Mick Malthouse looks on as new captain Marc Murphy speaks to the media in March 2013. Picture: AFL Photos

"He probably would have said that he would have chosen a different captain at the time and he even said that to me when I got appointed captain," Murphy said.

"He would have gone with someone else but because they weren't going to be featuring regularly in the side, he couldn't go down that path.

"Initially when you get told you're captain, you like it to be a real positive sort of a period, so it wasn't a great start.

"There's no point in me coming out and bashing Mick Malthouse because he's one of the greatest coaches of all time.
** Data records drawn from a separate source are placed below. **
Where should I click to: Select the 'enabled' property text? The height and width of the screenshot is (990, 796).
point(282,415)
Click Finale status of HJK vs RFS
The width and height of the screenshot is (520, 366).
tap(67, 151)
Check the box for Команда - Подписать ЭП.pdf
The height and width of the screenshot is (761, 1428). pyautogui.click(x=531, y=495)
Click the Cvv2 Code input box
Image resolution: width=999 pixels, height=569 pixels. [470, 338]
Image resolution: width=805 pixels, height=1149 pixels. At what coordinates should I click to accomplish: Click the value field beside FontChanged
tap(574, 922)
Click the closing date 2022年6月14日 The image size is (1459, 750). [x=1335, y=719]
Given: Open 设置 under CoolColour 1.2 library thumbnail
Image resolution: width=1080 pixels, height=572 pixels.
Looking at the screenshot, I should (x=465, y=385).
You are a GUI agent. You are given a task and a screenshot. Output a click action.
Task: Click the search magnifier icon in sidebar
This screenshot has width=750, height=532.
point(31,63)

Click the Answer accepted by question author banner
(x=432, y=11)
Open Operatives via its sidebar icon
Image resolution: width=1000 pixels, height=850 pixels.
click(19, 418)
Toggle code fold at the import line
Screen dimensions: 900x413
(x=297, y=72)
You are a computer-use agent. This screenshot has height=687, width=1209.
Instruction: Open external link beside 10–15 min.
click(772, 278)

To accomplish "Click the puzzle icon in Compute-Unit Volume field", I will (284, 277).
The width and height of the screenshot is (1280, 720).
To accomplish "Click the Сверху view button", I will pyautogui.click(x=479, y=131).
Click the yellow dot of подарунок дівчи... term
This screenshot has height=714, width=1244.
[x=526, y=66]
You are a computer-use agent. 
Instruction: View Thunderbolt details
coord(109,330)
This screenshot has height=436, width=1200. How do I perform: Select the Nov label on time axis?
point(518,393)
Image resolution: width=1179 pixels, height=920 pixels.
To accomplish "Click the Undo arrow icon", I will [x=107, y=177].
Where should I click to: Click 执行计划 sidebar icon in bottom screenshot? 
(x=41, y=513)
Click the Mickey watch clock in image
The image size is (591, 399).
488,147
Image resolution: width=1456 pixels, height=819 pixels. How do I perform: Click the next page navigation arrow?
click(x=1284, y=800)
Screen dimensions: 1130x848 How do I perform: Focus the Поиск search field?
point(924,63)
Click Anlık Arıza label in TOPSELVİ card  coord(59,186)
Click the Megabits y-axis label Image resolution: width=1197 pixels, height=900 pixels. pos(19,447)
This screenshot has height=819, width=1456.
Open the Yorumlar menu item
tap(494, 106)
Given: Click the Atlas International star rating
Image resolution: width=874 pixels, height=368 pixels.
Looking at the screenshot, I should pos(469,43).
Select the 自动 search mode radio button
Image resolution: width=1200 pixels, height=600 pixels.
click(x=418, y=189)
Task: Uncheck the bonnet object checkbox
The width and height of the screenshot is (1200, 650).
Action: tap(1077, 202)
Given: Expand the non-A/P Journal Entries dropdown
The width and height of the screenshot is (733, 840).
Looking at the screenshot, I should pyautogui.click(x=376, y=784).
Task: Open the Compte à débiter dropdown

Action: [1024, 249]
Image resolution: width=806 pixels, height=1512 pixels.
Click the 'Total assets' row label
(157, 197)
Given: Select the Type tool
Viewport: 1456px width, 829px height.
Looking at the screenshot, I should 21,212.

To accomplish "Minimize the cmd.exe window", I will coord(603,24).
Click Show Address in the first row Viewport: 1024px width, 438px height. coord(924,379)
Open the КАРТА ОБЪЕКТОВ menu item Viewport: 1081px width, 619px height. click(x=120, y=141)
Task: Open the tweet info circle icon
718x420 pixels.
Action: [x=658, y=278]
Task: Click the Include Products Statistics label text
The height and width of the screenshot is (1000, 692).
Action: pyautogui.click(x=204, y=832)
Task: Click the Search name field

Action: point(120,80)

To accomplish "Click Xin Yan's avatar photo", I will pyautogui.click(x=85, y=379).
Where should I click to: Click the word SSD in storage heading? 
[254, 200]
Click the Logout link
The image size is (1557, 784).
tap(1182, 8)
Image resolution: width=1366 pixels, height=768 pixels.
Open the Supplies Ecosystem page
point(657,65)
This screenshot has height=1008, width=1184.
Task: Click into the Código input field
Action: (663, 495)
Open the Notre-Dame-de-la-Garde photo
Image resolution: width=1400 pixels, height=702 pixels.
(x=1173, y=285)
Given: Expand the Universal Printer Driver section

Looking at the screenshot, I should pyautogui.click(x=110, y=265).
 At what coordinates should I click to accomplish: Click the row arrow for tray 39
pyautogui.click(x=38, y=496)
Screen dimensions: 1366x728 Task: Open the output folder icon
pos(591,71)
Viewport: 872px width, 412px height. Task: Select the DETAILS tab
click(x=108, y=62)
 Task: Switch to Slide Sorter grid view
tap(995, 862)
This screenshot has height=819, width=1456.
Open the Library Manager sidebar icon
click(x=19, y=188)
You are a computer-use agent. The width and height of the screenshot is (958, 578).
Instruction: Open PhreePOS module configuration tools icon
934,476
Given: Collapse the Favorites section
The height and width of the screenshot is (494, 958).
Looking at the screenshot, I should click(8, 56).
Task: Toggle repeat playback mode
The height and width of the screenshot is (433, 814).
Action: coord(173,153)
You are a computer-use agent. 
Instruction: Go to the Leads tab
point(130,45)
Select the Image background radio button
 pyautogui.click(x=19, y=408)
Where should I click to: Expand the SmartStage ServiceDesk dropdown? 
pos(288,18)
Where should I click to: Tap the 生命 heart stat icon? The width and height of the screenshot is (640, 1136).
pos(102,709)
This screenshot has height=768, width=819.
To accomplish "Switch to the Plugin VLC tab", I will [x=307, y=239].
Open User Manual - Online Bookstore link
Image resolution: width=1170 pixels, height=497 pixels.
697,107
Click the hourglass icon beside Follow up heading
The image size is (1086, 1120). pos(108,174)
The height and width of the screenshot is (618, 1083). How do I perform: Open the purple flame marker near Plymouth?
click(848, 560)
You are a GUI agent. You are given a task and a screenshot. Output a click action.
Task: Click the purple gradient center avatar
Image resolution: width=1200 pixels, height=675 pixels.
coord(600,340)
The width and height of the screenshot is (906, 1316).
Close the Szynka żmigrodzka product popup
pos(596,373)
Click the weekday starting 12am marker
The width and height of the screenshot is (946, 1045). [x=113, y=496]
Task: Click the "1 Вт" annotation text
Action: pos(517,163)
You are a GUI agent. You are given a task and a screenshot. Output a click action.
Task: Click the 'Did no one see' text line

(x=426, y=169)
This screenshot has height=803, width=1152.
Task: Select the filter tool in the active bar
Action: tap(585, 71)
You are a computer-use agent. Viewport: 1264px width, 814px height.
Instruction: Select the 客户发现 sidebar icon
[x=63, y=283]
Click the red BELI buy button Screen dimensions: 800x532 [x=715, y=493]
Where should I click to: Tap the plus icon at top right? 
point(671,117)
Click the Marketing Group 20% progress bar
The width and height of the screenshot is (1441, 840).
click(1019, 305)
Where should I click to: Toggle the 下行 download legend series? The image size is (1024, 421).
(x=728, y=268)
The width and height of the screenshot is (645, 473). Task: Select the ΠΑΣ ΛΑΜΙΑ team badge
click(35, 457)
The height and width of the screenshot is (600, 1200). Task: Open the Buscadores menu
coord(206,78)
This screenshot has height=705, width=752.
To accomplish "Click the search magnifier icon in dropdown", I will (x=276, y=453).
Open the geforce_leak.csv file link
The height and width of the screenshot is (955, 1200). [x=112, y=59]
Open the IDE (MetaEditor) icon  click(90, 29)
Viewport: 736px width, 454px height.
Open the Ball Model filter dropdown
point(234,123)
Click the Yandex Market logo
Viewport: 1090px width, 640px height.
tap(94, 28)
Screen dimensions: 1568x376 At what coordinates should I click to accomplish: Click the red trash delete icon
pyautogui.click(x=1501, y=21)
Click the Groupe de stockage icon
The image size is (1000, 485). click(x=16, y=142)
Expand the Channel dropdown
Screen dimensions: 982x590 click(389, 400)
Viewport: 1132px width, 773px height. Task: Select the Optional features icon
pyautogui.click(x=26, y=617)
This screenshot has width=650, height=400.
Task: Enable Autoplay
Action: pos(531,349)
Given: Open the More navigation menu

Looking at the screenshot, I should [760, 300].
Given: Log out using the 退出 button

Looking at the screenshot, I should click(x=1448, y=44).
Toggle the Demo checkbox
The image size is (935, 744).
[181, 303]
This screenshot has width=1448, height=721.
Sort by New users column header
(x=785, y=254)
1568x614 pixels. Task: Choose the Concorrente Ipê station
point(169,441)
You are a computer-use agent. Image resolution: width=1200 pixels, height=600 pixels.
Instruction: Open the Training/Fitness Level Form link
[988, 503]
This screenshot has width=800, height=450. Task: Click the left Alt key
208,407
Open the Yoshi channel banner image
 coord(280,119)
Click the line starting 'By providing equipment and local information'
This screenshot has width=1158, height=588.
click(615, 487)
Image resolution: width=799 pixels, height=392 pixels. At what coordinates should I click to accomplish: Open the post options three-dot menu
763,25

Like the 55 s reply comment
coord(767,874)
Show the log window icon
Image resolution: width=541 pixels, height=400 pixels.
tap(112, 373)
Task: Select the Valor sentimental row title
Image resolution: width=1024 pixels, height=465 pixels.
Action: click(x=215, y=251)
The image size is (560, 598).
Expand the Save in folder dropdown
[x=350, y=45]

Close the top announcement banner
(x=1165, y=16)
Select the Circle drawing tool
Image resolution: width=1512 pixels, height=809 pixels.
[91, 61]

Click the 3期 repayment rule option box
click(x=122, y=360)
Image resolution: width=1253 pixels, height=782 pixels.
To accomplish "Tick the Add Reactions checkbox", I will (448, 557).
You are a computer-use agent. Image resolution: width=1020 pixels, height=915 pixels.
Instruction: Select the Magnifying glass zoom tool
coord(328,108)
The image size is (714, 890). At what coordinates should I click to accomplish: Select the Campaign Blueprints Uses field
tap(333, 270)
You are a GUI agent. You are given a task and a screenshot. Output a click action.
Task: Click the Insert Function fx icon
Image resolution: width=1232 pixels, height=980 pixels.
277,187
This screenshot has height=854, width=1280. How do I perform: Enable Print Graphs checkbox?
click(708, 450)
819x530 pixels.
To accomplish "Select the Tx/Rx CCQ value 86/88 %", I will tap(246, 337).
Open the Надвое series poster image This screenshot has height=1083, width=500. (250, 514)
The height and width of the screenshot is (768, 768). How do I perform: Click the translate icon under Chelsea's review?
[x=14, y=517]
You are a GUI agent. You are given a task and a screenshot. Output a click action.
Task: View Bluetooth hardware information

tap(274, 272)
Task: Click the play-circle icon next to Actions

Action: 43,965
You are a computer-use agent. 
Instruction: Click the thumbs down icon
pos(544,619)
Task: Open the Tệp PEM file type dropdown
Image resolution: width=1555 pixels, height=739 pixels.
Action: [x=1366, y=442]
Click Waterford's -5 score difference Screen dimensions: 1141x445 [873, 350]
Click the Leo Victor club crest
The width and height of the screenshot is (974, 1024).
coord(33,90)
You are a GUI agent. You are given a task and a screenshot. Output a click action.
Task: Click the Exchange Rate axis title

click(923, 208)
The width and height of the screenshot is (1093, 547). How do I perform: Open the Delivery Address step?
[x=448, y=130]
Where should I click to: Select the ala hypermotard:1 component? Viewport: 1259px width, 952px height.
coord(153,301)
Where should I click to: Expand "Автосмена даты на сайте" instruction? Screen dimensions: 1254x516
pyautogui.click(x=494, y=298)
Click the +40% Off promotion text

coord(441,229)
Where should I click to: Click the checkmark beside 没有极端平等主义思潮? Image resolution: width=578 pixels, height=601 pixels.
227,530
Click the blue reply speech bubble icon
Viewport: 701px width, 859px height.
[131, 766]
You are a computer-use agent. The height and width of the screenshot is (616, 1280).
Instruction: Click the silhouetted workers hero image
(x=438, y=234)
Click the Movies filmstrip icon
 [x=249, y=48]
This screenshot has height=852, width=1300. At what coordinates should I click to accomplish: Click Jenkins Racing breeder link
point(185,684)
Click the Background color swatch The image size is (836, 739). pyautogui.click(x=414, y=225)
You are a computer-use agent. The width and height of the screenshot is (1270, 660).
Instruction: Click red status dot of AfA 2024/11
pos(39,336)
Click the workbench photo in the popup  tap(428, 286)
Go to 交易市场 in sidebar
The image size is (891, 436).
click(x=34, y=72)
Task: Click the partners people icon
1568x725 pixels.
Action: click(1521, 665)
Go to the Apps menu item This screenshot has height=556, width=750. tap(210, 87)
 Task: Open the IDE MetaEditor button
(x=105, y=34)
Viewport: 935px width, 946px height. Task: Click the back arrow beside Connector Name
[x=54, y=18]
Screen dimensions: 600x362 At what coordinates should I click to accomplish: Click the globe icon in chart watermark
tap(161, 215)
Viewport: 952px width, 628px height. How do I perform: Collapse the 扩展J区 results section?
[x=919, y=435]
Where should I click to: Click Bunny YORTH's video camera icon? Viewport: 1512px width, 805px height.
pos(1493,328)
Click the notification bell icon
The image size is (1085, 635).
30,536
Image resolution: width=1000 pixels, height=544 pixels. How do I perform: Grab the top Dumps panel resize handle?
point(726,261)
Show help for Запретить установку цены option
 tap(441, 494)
He's got the record for longest coaching so what am I going to do coming out and slamming him?

"But I just think his time at Carlton, I don't think he was really in it for the right reasons and once it all turned pear-shaped, it was all about him, unfortunately, at the end and I was left to be thrown under the bus quite a bit.

"He was obviously a terrific coach but unfortunately at Carlton for us, and for me, and for the boys who were working so hard, it didn't work out."

Carlton coach Mick Malthouse leaves the MCG after a loss to Collingwood in his record-breaking 715th game as coach. Picture: AFL Photos

Malthouse told News Corp in 2018 that hard-working midfielder Andrew Carrazzo had been his No.1 choice to captain the Blues after Chris Judd stepped down.

"Carrazzo was the standout applicant, but unfortunately he was too often injured. A leader needs resilience so he can play alongside his teammates as often as possible," Malthouse wrote.

"Kade Simpson was also in the mix, but as a then 29-year-old who puts himself in a vulnerable position with the courageous way he plays each week, I wasn’t sure how much football he had left in him.

"So I chose a young man who could grow into the position over the long term.

"I knew that Marc Murphy would need a lot of assistance, but he wanted the job, and I thought we had enough time to work on it together."

Carlton's Andrew Carrazzo in action against Collingwood in round three, 2012. Picture: AFL Photos

Murphy said he had moved on from the difficult years under Malthouse, saying it was hard to remember much of the details of that time.

"It's almost like I've got PTSD. Once you finish your career, you sort of try to reflect a little bit… over that period, and a lot of it I can't actually remember until I get prompted sometimes," he said.

"There's no doubt I've squashed it away somewhere but I think towards the back end, I was thinking about the younger guys and how I can try and help them by staying positive."

Murphy also said he rejected overtures from Richmond to leave the Blues at the end of the 2015 season, and that shoulder problems throughout his career had left him unable to raise his left arm above his head.